Father and daughter, Jim Deslippe and Chenanne Wilson, pose together the morning after meeting for the first time — 61 years after Chenanne’s birth. (Photo by Stephanie Blair)

NEWPORT — On June 27, 83-year-old Newport resident Jim Deslippe met his first and only daughter Chenanne Wilson, 61, and his granddaughter, Tessa. Wilson had been searching for Deslippe for 46 years, and when she found him, she also discovered the closure she had been seeking her whole life as an adopted child.

“It’s been a long road, I’m 61 years old and I’ve now found my father and my mother, and it’s amazing,” said Wilson.

Daughter seeking father

Chenanne Wilson began searching for her birth parents at 15 years old.

“For me, when you’re adopted, whether you know it or not mentally, there is a hole in you … and you don’t know why,” said Wilson.

Of course, she commented, it’s different for everyone. For example, the brother she was raised with — also adopted — never had any interest in looking for his birth parents. The biggest fear in looking for them, Wilson explained, is the potential for a second rejection after being given away at birth. But she can attest from personal experience that it can also be liberating.

“When I met my mother, I walked out a totally different person,” she told the News-Times one day prior to meeting the Deslippes. “Totally calmer and I felt more whole. I didn’t feel sad anymore … it just filled in that gap that was missing. And I’m excited to see what changes I see, meeting Jim.”

After years of trying different avenues, Wilson found Deslippe through Ancestry.com because two cousins, of varying distance to her, had done the same test which solidified who her grandparents were. From there, she narrowed down the options among Deslippe and his brothers by age. The last key was a description given to the hospital by Wilson’s birth mother in 1957, which matched Jim Deslippe perfectly.

Of course, calling to confirm this was a nerve racking endeavor — she recalled thinking, “here we go again.” Because she had found a few men who turned out not to be her biological father, and her true biological mother had initially had quite a negative reaction to being found.
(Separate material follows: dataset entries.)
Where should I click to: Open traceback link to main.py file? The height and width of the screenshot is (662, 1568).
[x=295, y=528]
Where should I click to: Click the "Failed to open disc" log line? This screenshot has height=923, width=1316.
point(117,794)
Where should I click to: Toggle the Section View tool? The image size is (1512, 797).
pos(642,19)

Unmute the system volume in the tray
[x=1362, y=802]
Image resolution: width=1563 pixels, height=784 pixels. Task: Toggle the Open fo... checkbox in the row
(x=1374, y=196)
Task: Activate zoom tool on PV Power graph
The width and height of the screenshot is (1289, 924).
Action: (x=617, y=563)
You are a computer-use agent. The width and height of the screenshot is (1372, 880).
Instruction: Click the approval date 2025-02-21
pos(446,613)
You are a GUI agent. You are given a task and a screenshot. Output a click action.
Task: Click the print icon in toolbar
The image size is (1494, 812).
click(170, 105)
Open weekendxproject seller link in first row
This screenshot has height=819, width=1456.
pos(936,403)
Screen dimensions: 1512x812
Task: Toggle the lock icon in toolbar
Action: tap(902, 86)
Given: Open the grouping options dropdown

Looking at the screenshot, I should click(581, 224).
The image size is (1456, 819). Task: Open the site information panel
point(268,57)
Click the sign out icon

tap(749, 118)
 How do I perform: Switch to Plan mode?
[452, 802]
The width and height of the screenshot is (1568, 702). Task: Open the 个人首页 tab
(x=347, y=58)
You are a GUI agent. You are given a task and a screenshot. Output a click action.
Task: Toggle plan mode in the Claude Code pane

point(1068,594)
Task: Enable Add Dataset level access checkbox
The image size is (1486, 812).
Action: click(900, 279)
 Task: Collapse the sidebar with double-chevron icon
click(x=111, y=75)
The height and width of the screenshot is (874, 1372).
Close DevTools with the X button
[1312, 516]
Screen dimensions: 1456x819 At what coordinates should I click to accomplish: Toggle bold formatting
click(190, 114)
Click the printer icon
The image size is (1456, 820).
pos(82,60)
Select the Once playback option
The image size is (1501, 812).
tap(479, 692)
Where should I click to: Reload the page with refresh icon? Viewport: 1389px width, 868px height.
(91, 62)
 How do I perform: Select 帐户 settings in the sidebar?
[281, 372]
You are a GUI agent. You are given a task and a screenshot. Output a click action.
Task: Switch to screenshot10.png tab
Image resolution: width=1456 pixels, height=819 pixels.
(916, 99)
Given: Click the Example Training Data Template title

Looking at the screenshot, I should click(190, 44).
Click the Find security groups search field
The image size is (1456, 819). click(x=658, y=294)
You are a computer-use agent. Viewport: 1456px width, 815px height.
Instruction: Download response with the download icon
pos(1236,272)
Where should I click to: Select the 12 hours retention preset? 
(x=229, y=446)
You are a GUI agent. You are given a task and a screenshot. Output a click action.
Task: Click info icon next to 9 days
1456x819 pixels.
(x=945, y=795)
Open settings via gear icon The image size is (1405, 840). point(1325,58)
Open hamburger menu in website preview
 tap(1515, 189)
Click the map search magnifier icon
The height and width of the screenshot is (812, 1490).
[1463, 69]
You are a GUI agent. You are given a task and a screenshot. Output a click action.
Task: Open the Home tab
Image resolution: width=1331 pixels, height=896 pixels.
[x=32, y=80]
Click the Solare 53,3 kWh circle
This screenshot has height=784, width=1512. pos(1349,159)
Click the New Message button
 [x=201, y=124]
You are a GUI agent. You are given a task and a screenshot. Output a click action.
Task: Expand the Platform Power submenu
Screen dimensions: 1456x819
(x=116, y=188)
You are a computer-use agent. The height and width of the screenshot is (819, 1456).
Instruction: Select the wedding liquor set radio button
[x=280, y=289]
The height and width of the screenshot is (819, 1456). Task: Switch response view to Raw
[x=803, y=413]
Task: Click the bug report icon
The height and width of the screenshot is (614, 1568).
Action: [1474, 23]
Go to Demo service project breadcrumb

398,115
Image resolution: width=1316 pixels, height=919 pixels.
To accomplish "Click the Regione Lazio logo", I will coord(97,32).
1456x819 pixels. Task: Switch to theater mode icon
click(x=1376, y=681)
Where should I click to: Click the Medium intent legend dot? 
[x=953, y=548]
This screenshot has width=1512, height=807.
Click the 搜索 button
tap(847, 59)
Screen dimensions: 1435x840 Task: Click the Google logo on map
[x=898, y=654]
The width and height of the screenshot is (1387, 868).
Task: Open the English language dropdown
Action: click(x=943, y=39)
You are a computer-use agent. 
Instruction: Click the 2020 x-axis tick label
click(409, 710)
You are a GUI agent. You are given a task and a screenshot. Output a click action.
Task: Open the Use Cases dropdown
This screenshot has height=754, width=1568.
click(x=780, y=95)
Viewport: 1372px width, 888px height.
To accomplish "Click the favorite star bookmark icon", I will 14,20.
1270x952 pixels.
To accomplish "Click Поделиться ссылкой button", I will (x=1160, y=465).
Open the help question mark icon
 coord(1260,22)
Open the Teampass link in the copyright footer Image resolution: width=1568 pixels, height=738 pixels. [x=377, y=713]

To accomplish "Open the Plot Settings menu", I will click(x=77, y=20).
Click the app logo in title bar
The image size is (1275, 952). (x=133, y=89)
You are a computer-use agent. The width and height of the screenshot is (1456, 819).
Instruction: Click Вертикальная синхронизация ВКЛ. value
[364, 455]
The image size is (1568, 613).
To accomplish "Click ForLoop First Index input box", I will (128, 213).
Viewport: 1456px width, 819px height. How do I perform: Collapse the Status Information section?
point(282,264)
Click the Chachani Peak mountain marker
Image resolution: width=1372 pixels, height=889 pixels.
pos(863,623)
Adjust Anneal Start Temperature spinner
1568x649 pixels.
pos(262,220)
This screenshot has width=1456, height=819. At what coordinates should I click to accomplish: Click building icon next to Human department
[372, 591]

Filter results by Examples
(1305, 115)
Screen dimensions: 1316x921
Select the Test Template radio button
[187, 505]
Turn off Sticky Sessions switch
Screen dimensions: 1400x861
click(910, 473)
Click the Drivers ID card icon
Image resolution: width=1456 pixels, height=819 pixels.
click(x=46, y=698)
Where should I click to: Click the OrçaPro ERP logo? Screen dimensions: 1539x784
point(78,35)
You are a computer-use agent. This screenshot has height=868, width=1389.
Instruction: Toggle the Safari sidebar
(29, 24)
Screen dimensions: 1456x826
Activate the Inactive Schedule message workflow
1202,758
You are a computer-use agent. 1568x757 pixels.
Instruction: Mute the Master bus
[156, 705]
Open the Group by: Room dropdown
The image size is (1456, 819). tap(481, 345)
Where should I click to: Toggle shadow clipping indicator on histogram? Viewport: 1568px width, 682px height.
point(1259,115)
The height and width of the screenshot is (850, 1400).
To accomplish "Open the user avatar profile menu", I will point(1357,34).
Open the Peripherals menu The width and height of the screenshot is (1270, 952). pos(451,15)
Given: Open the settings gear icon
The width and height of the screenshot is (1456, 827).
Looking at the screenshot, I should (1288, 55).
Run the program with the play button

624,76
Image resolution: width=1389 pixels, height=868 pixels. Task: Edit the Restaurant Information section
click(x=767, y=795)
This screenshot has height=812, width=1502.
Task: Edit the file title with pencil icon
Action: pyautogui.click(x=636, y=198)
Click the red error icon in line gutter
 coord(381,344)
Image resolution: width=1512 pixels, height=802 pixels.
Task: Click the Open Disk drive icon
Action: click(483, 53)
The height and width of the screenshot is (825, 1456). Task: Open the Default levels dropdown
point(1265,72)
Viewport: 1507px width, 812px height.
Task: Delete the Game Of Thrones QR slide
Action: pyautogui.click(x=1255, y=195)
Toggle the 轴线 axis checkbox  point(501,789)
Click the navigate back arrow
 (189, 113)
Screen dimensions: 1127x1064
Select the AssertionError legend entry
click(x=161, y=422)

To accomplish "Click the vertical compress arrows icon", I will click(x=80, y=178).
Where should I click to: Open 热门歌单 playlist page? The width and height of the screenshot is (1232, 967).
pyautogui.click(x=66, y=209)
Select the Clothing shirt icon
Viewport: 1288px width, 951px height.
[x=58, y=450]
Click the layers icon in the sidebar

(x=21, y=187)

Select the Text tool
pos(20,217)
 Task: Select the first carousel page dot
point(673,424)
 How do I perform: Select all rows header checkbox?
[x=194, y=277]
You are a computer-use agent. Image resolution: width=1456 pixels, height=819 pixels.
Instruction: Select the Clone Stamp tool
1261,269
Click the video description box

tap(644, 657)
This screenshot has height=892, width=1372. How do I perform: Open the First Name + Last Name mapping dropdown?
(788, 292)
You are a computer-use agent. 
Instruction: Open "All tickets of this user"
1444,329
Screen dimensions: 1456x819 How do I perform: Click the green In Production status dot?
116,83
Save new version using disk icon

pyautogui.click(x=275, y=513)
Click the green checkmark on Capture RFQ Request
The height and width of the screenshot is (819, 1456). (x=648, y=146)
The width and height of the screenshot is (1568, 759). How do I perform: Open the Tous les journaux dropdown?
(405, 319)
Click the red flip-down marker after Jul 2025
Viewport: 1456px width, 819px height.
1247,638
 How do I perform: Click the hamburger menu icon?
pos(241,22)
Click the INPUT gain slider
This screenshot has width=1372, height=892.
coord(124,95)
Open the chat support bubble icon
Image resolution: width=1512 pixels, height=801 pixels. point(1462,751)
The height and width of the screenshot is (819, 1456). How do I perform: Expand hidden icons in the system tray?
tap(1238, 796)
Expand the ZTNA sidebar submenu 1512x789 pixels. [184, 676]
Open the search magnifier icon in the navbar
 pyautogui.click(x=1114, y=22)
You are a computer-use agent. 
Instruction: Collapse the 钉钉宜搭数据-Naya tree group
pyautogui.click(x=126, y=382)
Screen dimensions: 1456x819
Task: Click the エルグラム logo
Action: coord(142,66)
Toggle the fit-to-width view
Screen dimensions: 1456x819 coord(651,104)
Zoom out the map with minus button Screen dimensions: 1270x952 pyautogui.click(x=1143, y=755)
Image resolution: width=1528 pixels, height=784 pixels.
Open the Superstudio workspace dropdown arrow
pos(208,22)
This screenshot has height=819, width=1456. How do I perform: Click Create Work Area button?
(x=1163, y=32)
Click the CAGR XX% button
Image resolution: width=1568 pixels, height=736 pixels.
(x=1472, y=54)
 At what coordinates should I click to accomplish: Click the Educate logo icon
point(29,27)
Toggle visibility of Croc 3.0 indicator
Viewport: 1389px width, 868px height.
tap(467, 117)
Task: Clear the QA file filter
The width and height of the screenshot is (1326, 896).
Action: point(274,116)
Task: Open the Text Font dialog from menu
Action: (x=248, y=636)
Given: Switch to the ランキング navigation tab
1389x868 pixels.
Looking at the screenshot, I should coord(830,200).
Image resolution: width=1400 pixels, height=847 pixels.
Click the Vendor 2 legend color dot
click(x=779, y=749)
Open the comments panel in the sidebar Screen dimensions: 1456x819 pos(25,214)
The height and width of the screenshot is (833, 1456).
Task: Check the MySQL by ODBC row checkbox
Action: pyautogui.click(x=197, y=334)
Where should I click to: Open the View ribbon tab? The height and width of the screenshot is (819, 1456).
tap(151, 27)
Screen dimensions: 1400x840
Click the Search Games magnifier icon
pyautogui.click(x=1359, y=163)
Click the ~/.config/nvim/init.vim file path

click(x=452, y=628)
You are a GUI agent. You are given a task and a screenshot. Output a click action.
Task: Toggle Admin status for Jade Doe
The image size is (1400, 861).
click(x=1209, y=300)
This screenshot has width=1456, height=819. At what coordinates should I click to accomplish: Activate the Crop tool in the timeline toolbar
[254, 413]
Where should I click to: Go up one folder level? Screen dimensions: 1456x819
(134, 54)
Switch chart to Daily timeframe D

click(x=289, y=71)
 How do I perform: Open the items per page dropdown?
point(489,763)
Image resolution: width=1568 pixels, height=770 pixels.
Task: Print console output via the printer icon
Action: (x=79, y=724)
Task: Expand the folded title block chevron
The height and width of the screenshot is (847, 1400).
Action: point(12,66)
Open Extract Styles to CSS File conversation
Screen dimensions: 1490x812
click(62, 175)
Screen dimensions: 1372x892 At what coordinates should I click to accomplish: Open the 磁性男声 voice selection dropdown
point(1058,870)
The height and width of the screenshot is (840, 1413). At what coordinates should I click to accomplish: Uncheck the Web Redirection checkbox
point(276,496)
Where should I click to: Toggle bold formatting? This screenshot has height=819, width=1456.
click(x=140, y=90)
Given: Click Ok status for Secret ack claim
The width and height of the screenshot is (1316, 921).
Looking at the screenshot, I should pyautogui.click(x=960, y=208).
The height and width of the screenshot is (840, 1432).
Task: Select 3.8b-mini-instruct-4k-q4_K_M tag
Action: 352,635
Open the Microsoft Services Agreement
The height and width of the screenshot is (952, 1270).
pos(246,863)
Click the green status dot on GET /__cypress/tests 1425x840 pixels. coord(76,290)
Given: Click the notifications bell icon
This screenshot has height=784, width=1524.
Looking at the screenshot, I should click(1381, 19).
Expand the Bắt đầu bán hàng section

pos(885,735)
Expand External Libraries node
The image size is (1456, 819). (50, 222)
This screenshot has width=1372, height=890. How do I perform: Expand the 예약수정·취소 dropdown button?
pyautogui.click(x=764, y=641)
But Deslippe was shocked, because he didn’t know she existed. Wilson’s mother hadn’t told Deslippe about the pregnancy and, over half a century later, he didn’t remember her — even after seeing a picture of her from when they would have known each other.

“It had to be just a one night stand type, per se. I mean, otherwise I’d recognize her, right?” chuckled Deslippe. “I mean, come on.”

Naturally, he had doubts at the start — and not just because he didn’t remember the mother.

“The idea that they would get my DNA, saying that her (grandfather) is my father … I knew nothing, zero — I know a little bit more now — I knew zero about DNA … so I had my doubts,” he explained.

To ensure a match, Deslippe and Wilson both submitted DNA to be examined for a match and it came back positive — but it was still hard for Deslippe to process, as he’s a believer in the tangible — what he can see and know is true on a base level.

“But it’s not important because I asked her on the phone, ‘do you have dimples?’” explained Deslippe. “Of course, I’ve got dimples, and they were very prominent when I was young.”

Wilson told him that she has one, and with the amount she sounded like his younger sister on the phone, things started to come together for Deslippe.

“I went through everything, back and forth and back and forth and in and out, in my sleep and through the day — the whole thing,” recalled Deslippe. “But one day, I told (my wife) Carol, I said, ‘you know, I’ve made up my decision: I’m accepting this. I’m accepting the fact that she’s my daughter.’”

Wilson remarked that she was very excited about how quickly the Deslippes accepted the reality, and her. She was also glad when they all agreed to have Wilson and her daughter, Deslippe’s granddaughter, come up to Oregon from California to meet in person.

A family united

After talking for hours on end across many days, a father in Oregon and a daughter in California prepared to meet for the first time.

One day before meeting her biological father face to face, when asked what she was most excited for, Wilson said: “I just want to put my arms around him, I just want to hug him … Say it doesn’t work out, we clash or something — at least I got to hug him, put my arms around him. But I think we’re going to be fine.”

For Deslippe, this was a very special meeting in its own way: Deslippe has no other children, and in one day he was going to meet two new generations of his blood.

When they did come together, Wilson was a little bit off: they were more than just fine.

“They can’t quit talking to each other,” Carol Deslippe told the News-Times on Friday, “it’s really amazing … After they left (Thursday) he said ‘you know, I found a love that I’ve never known was possible.’”

Not only had Jim Deslippe not had children, but he was from a big family and left home at 13 years old. So to have this kind of instant bond was, in his words, life-changing.

“It would take me 10 days to tell you how I feel entirely,” said Deslippe, after meeting his daughter and granddaughter. “I mean, literally, it would take that long.”

As for Chenanne Wilson, she simply had this to say: “Now that we’ve actually met, it’s just better than I ever thought it could be.”